The phony fact-check videos — there are about a dozen of them — have garnered more than a million views on the messaging app Telegram and are finding a ready audience on Twitter, too. No one knows their precise source or sources, but pro-Russian officials are doing what they can to spread them. A screenshot from one of the fake debunking videos was broadcast on Russian state TV, ProPublica reported; another was circulated by an official Russian government Twitter account.
The researchers who examined the videos see an obvious purpose, one that will resonate with those who know their 20th-century European history.
“The reason that it’s so effective is because you don’t actually have to convince someone that it’s true. It’s sufficient to make people uncertain as to what they should trust,” Patrick Warren of Clemson University’s Media Forensics Hub, which led the research in the story, told ProPublica.
And when the legitimate press has been run out of the country, there’s no way to know or check.
It’s all part of Putin’s much broader campaign to control the message in Russia.

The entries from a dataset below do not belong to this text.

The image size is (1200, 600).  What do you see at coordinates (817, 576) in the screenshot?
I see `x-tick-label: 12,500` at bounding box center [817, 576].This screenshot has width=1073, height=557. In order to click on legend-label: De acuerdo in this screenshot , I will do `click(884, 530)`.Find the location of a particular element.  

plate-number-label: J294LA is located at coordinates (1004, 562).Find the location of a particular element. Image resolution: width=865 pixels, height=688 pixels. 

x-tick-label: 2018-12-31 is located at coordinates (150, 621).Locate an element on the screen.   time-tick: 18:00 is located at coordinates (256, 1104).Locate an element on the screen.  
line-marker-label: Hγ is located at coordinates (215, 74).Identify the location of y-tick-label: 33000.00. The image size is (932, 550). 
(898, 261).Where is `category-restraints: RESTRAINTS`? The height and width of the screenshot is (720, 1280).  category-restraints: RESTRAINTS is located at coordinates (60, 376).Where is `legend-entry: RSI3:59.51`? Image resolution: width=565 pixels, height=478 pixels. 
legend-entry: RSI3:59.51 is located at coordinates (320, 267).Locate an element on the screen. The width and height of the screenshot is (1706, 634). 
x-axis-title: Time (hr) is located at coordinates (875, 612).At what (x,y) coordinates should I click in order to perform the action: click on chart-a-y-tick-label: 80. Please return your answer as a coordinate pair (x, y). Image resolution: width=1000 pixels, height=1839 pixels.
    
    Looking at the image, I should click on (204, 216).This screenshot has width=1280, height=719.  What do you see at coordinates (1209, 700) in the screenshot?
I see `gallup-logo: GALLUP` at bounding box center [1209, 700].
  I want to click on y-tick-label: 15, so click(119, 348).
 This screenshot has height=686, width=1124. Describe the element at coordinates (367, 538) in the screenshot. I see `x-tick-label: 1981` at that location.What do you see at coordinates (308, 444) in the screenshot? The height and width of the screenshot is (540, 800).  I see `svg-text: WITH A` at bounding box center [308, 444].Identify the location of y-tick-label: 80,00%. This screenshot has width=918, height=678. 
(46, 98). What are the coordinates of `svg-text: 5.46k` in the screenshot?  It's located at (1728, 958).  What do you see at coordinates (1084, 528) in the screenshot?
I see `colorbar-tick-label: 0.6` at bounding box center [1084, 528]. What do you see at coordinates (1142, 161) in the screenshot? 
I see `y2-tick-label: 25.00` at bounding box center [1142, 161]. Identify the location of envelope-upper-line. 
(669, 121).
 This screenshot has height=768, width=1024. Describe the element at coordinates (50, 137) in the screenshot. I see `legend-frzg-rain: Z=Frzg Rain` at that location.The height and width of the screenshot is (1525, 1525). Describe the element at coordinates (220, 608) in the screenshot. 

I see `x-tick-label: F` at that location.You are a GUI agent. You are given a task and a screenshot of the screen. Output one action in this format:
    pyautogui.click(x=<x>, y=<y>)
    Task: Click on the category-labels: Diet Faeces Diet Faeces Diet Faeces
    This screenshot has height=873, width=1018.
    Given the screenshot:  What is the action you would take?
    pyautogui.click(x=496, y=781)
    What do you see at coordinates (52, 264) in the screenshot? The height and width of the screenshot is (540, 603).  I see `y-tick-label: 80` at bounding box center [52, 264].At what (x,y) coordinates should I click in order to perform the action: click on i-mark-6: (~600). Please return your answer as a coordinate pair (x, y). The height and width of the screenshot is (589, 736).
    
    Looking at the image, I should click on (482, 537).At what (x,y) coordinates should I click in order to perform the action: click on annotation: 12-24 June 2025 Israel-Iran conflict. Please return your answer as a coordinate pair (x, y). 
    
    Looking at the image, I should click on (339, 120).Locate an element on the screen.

That includes shutting down the independent press, blocking Facebook and making journalistic truth-telling — described as “false news” if it doesn’t hew to the party line — a crime punishable by a prison term. Even the words “war” and “invasion” are off limits.
On Thursday, the Russian embassy in the United Kingdom tweeted out photographs it claimed were evidence that a popular beauty blogger was masquerading as a woman injured in the Mariupol hospital bombing. (“Wondering how the Russian government will deal with being accused of war crimes?” the Russian-born American journalist Julia Ioffe noted darkly on Twitter. “By accusing the injured pregnant women of being actors in makeup.”)
Part of the reason this tactic works is that there are so many faked-up videos and photographs circulating on the Internet these days that skepticism really is necessary. Indeed, it’s unwise to share such images unless they are from a reliable source that is doing serious verification and vetting.
There could be no doubt, though, of the memorable photograph that appeared on many newspaper front pages Thursday — including The Washington Post, the Wall Street Journal, the New York Times, USA Today and others around the world — showing an injured pregnant woman being carried on a stretcher amid the rubble of the bombed-out hospital grounds.
In the digital age, keeping reality under lock and key isn’t as feasible as in Hannah Arendt’s day. What is possible, though, is sowing endless doubt.
“Truth will out,” wrote Shakespeare in an era much further removed than Arendt’s from our own dystopian moment.
Maybe so, but Putin and his henchmen will do their best to make people unable to recognize it. And, “with such a people,” as Arendt put it, “you can then do what you please.”